Jusepe Martínez’s Practical Discourses on the Most Noble Art of Painting (ca. 1673–75), though little known today, was highly influential on art, artists, and artistic practice and theory in Spain long after its publication. This volume is the first English translation of the Discourses, which, while circulated in manuscript copies, was not even published until the mid-nineteenth century. Martínez wrote the Discourses toward the end of his life as a well-traveled professional artist who had studied and worked in Italy and the major artistic and literary centers of Spain; his ideas were especially enriched by his participation in the elevated cultural life of his native Aragonese school. His discussions on art offer anecdotal knowledge from his friendships with many of the principal artists of Spain’s Golden Age, including Diego Velázquez and Alonso Cano, as well as writers and intellectuals of the period. Martínez’s text stands out for a nuanced humanism that is rare in practical treatises. Along with his original ideas on handling, pictorial aesthetics, and the vocation of painting, his work has even more affinities with philosophical discourses than with artists’ practical instructional books. Zahira Véliz’s introduction and notes provide historical context and situate Martínez’s ideas in his rich cultural milieu.

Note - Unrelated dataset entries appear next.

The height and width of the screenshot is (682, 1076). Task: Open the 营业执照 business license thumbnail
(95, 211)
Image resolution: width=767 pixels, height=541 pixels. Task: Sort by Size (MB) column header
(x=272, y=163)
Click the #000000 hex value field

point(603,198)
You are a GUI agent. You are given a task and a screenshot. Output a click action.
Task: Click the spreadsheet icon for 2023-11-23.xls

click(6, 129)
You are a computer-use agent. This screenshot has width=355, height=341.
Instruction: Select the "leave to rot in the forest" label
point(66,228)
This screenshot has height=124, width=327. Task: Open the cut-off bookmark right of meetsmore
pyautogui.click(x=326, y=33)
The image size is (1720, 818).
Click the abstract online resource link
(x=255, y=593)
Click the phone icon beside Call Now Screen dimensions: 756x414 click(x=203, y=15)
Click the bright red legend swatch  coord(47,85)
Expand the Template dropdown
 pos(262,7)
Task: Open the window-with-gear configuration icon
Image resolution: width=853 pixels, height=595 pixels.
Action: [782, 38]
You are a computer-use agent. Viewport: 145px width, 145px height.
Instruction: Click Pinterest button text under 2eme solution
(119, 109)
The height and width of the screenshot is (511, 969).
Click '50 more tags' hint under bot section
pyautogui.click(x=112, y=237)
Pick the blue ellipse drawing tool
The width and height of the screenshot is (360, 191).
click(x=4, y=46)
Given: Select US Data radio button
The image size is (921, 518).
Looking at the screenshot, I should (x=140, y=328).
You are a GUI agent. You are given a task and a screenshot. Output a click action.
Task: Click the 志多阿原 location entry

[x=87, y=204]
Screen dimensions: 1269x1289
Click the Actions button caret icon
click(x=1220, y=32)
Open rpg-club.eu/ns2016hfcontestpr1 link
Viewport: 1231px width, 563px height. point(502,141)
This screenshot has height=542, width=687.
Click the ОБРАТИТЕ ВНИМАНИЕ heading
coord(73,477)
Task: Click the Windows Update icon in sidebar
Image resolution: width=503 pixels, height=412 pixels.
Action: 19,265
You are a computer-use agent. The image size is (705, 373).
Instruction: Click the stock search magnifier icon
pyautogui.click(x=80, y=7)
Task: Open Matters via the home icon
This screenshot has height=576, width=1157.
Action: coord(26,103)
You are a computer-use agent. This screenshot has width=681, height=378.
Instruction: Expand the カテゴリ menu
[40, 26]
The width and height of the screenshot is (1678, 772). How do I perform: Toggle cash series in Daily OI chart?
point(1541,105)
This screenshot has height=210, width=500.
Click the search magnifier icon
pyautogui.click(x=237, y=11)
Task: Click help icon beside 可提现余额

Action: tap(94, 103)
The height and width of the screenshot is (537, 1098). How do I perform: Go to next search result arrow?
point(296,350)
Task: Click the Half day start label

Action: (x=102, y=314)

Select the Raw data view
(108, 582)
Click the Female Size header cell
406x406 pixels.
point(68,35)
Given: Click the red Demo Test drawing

Images of Sex and Desire in Renaissance Art and Modern Historiography

2017-12-06
Images of Sex and Desire in Renaissance Art and Modern Historiography
Title Images of Sex and Desire in Renaissance Art and Modern Historiography PDF eBook
Author Angeliki Pollali
Publisher Routledge
Pages 368
Release 2017-12-06
Genre Art
ISBN 1351578790

Studies on gender and sexuality have proliferated in the last decades, covering a wide spectrum of disciplines. This collection of essays offers a metanarrative of sexuality as it has been recently embedded in the art historical discourse of the European Renaissance. It revisits ‘canonical’ forms of visual culture, such as painting, sculpture and a number of emblematic manuscripts. The contributors focus on one image—either actual or thematic—and examine it against its historiographic assumptions. Through the use of interdisciplinary approaches, the essays propose to unmask the ideology(ies) of representation of sexuality and suggest a richer image of the ever-shifting identities of gender. The collection focuses on the Italian Renaissance, but also includes case studies from Germany and France.